There were 428 households, of which 29.0% had children under the age of 18 living with them, 41.1% were married couples living together, 16.4% had a female householder with no husband present, 6.1% had a male householder with no wife present, and 36.4% were non-families. 32.5% of all households were made up of individuals, and 14.4% had someone living alone who was 65 years of age or older. The average household size was 2.26 and the average family size was 2.80.

The median age in the town was 45.3 years. 22.2% of residents were under the age of 18; 6.2% were between the ages of 18 and 24; 21.1% were from 25 to 44; 29.4% were from 45 to 64; and 21% were 65 years of age or older. The gender makeup of the town was 47.1% male and 52.9% female.

===2000 census===
As of the census of 2000, there were 1,064 people, 475 households, and 317 families living in the town. The population density was 1,900.8 PD/sqmi. There were 535 housing units at an average density of 955.8 /sqmi. The racial makeup of the town was 96.71% White, 0.09% African American, 1.60% Native American, 0.28% Asian, and 1.32% from two or more races. Hispanic or Latino of any race were 0.47% of the population.

There were 475 households, out of which 26.5% had children under the age of 18 living with them, 49.3% were married couples living together, 13.9% had a female householder with no husband present, and 33.1% were non-families. 29.9% of all households were made up of individuals, and 15.2% had someone living alone who was 65 years of age or older. The average household size was 2.24 and the average family size was 2.75.

In the town, the population was spread out, with 20.9% under the age of 18, 9.6% from 18 to 24, 24.1% from 25 to 44, 24.9% from 45 to 64, and 20.6% who were 65 years of age or older. The median age was 41 years. For every 100 females, there were 89.7 males. For every 100 females age 18 and over, there were 88.4 males.

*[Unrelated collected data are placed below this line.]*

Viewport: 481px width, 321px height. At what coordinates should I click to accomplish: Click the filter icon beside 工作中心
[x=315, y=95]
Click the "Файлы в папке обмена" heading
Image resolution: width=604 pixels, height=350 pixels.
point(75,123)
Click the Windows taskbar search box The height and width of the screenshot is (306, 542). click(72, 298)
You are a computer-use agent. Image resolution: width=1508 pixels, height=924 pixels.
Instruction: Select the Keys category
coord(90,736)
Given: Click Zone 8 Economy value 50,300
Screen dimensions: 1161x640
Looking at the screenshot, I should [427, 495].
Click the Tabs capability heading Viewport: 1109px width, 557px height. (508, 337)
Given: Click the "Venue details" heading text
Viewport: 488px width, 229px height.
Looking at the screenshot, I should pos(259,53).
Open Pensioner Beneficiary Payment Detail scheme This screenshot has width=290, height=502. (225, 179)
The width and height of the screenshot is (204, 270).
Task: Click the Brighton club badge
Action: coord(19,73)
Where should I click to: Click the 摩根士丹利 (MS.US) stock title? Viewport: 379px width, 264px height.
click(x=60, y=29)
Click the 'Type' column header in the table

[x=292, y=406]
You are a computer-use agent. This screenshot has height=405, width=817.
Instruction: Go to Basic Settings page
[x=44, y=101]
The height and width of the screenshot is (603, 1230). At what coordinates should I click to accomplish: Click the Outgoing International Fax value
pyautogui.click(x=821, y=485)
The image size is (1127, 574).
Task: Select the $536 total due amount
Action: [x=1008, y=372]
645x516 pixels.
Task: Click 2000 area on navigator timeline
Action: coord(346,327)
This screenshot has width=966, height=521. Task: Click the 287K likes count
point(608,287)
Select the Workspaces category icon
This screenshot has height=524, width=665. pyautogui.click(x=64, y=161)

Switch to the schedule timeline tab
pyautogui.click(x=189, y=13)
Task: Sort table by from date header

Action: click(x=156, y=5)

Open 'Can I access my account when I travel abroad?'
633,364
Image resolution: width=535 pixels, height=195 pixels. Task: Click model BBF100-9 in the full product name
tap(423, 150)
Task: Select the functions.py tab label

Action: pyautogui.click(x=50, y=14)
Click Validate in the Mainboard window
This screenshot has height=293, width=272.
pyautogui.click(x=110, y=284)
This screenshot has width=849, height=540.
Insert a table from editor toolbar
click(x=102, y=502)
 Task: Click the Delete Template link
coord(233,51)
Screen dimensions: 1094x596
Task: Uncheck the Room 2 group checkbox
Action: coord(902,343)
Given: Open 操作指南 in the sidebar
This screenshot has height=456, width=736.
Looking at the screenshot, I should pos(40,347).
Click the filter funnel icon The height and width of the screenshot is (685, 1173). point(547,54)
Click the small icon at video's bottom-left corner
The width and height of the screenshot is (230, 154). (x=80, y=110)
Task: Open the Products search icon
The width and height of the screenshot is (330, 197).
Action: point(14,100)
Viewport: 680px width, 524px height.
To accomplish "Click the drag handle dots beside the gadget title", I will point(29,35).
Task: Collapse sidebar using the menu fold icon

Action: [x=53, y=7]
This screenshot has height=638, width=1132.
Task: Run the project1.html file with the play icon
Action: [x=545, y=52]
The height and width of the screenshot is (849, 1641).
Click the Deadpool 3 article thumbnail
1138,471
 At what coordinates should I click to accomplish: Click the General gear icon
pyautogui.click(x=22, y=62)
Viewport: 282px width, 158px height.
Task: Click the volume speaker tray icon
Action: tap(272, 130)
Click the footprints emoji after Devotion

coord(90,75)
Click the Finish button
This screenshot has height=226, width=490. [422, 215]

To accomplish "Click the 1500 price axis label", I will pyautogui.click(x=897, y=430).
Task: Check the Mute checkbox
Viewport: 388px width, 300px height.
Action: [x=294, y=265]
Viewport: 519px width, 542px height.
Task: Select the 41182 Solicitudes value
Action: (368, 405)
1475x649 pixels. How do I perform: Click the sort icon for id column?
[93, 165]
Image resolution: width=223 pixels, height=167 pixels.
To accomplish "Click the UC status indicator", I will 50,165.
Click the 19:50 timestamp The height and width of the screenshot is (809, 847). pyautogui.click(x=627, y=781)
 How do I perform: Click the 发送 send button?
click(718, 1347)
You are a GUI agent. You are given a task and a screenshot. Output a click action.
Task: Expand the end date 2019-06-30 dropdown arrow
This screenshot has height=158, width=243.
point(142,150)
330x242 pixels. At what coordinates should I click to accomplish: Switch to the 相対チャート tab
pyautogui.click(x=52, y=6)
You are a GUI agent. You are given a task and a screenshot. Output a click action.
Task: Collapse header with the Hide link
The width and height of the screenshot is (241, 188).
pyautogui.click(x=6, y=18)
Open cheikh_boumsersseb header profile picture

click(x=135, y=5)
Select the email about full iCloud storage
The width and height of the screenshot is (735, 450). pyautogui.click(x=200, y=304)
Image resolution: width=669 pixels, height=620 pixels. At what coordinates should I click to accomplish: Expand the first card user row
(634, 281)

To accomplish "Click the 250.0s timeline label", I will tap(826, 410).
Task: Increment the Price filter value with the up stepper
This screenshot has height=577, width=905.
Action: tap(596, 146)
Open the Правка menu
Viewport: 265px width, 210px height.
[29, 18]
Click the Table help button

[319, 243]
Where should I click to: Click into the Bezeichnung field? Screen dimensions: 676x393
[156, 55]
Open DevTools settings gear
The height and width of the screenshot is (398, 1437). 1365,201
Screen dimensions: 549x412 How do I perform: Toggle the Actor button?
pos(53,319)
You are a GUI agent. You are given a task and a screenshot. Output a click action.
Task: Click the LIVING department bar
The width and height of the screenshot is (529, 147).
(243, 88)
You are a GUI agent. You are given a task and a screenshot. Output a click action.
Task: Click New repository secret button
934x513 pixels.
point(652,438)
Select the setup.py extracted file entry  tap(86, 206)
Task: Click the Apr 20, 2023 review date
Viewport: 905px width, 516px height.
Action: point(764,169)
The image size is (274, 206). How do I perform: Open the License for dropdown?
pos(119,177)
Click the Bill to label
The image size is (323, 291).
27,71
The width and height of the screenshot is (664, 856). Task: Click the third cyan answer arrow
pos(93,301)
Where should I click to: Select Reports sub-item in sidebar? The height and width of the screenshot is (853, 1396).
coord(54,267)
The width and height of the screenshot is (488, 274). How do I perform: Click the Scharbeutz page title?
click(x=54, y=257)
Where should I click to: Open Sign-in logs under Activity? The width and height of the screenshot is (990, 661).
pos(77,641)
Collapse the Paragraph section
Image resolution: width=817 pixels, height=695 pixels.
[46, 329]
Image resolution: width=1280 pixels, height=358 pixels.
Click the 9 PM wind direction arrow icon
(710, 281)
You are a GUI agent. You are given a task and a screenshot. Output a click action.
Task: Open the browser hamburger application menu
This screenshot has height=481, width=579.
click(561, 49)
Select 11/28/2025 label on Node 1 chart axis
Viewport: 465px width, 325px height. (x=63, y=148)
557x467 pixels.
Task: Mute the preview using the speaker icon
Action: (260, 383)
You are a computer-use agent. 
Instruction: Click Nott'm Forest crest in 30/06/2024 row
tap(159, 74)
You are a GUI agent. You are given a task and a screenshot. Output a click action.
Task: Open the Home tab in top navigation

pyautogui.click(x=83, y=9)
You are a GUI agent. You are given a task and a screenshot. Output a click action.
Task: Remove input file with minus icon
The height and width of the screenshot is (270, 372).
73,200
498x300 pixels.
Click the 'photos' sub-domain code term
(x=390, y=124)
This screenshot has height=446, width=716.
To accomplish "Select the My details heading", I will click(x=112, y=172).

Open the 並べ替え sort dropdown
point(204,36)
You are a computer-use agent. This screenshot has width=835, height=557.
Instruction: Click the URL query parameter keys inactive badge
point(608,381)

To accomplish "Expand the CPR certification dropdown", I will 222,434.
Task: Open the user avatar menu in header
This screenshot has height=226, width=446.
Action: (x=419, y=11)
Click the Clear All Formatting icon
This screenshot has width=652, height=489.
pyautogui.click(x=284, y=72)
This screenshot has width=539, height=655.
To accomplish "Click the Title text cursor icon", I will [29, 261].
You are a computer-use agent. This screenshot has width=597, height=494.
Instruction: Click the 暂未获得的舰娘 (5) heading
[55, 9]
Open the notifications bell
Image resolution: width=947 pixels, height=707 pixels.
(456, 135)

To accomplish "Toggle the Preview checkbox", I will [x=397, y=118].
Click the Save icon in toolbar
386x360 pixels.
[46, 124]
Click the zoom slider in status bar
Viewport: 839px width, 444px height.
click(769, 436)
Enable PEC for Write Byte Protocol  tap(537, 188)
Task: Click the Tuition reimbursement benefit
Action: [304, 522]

The median income for a household in the town was $24,621, and the median income for a family was $30,833. Males had a median income of $31,389 versus $17,500 for females. The per capita income for the town was $14,020. About 15.6% of families and 19.8% of the population were below the poverty line, including 37.2% of those under age 18 and 10.4% of those age 65 or over.